"Après avoir vu les images dans les médias, le Comité permanent P a demandé au Commissaire général de la police fédérale d'être minutieusement tenu au courant du déroulement de l'enquête disciplinaire", indique-t-il.

Le service d'enquêtes du Comité a été saisi en 2018 par le juge d'instruction de Charleroi afin de procéder à certains actes d'enquête sur cette affaire qui implique des policiers fédéraux. Il a également reçu une plainte qui a été transmise au juge d'instruction pour être jointe au dossier. Le service d'enquêtes est l'une des sections du Comité et agit pour le compte des autorités judiciaires dans le cadre du secret de l'instruction. Le Comité de contrôle a toutefois demandé à être informé d'éventuels "dysfonctionnements organisationnels ou structurels dans le cadre de cette enquête judiciaire".

Le ministre de l'Intérieur, Pieter De Crem, a expliqué jeudi après-midi qu'il avait demandé au commissaire général que l'Inspection de la police ouvre un dossier sur deux faits, à savoir le salut hitlérien fait par une policière lors de l'intervention des agents pour maîtriser la victime, un ressortissant slovaque âgé de 38 ans, et le "signe du diable" effectué par un de ses collègues en direction de la caméra. Le décès en lui-même fait l'objet de l'instruction judiciaire.
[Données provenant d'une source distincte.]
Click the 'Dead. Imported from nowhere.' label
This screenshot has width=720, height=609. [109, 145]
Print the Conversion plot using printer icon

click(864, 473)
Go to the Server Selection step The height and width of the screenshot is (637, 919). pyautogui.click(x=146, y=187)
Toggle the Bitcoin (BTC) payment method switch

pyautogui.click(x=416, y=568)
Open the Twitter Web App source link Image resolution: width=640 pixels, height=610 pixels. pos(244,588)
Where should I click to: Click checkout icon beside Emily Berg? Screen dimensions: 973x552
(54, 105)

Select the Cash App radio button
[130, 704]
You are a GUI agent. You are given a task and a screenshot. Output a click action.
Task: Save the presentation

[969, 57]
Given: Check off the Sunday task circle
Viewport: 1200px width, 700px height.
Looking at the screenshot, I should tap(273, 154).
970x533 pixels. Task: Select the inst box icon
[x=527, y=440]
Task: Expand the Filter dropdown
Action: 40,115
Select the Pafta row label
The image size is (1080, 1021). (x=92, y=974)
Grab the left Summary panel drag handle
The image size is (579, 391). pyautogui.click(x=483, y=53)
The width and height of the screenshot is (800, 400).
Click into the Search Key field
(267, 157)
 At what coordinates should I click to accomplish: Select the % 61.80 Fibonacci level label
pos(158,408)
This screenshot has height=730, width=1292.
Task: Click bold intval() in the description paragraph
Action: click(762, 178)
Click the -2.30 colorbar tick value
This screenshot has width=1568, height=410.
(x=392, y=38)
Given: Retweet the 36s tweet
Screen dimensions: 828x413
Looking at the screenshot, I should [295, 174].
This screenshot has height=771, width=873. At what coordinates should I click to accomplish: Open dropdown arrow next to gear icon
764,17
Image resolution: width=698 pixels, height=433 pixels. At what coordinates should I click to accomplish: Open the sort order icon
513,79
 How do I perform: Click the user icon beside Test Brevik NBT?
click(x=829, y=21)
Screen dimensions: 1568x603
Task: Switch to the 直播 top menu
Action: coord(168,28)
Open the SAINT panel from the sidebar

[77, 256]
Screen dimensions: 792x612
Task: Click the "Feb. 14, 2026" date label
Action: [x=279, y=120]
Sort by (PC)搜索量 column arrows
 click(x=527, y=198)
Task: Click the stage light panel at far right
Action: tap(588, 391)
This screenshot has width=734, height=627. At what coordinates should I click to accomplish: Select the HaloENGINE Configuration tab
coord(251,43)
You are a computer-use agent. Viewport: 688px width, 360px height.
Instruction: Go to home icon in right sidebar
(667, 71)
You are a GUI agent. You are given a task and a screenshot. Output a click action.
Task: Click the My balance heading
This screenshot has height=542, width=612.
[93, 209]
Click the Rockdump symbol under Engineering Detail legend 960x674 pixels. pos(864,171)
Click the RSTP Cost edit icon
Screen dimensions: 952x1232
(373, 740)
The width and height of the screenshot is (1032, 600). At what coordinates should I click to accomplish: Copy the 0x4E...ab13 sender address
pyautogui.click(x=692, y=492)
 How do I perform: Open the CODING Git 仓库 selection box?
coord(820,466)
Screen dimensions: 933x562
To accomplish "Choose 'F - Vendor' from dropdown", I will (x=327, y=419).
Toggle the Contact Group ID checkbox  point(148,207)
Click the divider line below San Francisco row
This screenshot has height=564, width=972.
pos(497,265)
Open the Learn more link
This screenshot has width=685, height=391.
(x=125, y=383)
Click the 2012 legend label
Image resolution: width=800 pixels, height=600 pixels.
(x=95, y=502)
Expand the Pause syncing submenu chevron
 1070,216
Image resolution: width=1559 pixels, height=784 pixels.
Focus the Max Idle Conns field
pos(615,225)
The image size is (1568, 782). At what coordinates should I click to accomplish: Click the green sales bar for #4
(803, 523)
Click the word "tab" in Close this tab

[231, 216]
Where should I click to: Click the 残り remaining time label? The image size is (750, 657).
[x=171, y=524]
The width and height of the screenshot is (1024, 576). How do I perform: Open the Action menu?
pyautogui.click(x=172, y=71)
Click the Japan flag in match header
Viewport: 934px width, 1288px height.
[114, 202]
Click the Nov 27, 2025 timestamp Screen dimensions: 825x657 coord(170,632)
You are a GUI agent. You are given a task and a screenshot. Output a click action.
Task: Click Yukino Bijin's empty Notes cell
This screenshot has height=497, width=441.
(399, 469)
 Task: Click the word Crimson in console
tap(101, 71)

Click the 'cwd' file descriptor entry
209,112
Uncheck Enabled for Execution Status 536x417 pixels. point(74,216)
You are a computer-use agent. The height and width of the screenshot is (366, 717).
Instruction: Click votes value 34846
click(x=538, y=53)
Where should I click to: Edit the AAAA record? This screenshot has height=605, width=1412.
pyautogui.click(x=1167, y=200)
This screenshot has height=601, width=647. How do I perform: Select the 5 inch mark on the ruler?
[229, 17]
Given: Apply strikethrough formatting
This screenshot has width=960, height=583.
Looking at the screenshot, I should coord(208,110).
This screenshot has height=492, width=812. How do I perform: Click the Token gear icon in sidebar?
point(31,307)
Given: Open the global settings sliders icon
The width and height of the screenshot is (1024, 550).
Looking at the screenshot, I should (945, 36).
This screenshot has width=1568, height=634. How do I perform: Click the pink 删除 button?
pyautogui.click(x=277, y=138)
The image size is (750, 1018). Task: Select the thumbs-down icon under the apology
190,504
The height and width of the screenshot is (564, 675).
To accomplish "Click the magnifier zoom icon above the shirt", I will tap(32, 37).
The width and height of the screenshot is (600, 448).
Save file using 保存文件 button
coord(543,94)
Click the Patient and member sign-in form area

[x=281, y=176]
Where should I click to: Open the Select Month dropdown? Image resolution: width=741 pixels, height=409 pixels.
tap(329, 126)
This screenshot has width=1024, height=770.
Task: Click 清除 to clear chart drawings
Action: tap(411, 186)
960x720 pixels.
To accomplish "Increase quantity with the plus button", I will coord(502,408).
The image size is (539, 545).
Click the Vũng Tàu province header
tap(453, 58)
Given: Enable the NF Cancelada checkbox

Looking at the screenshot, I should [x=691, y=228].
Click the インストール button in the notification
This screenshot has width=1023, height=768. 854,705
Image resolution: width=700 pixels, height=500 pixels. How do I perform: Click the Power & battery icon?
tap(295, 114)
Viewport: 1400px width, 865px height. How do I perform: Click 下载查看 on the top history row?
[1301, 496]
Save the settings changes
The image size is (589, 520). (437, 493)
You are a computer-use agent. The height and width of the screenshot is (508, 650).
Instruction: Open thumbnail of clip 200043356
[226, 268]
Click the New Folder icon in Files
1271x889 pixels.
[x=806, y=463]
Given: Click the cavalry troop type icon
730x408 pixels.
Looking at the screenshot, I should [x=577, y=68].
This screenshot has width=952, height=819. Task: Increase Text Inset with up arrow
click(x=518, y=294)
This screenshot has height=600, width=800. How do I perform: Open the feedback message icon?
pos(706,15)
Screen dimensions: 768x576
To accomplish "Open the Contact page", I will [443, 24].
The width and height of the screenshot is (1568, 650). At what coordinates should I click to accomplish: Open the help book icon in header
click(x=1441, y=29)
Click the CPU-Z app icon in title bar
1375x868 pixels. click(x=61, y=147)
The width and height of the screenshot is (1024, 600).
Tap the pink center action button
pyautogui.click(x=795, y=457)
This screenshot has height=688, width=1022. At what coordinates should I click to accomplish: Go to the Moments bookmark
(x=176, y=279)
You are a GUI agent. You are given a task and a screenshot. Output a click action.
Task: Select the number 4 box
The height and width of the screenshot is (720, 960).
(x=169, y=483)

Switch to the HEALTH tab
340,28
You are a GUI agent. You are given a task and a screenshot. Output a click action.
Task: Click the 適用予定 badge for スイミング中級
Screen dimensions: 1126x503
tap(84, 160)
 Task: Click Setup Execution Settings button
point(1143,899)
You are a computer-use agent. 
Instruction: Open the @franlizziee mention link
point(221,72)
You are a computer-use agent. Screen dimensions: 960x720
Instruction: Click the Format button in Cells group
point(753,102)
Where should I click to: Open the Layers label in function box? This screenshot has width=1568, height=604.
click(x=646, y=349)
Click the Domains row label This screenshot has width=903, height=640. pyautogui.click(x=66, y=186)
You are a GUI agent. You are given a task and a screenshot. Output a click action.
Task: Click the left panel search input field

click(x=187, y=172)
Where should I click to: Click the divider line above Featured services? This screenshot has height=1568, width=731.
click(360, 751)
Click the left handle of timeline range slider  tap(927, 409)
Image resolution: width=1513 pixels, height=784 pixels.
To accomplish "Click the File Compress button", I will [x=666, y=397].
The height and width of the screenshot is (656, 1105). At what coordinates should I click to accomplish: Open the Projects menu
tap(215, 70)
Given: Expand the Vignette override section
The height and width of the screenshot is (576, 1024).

Face aux réactions suscitées par cette affaire, le Syndicat National de Police et de Sécurité (SNPS) a apporté jeudi des précisions sur ce salut nazi. Selon ses informations, l'agente en question montre à son supérieur, qui n'est pas visible sur les images, le geste que la victime a adressé plusieurs fois aux policiers lors de son arrestation en les qualifiant de "Gestapo".

"Nous sommes donc loin de la salutation volontaire nazie d'un agent fasciste", assure-t-il.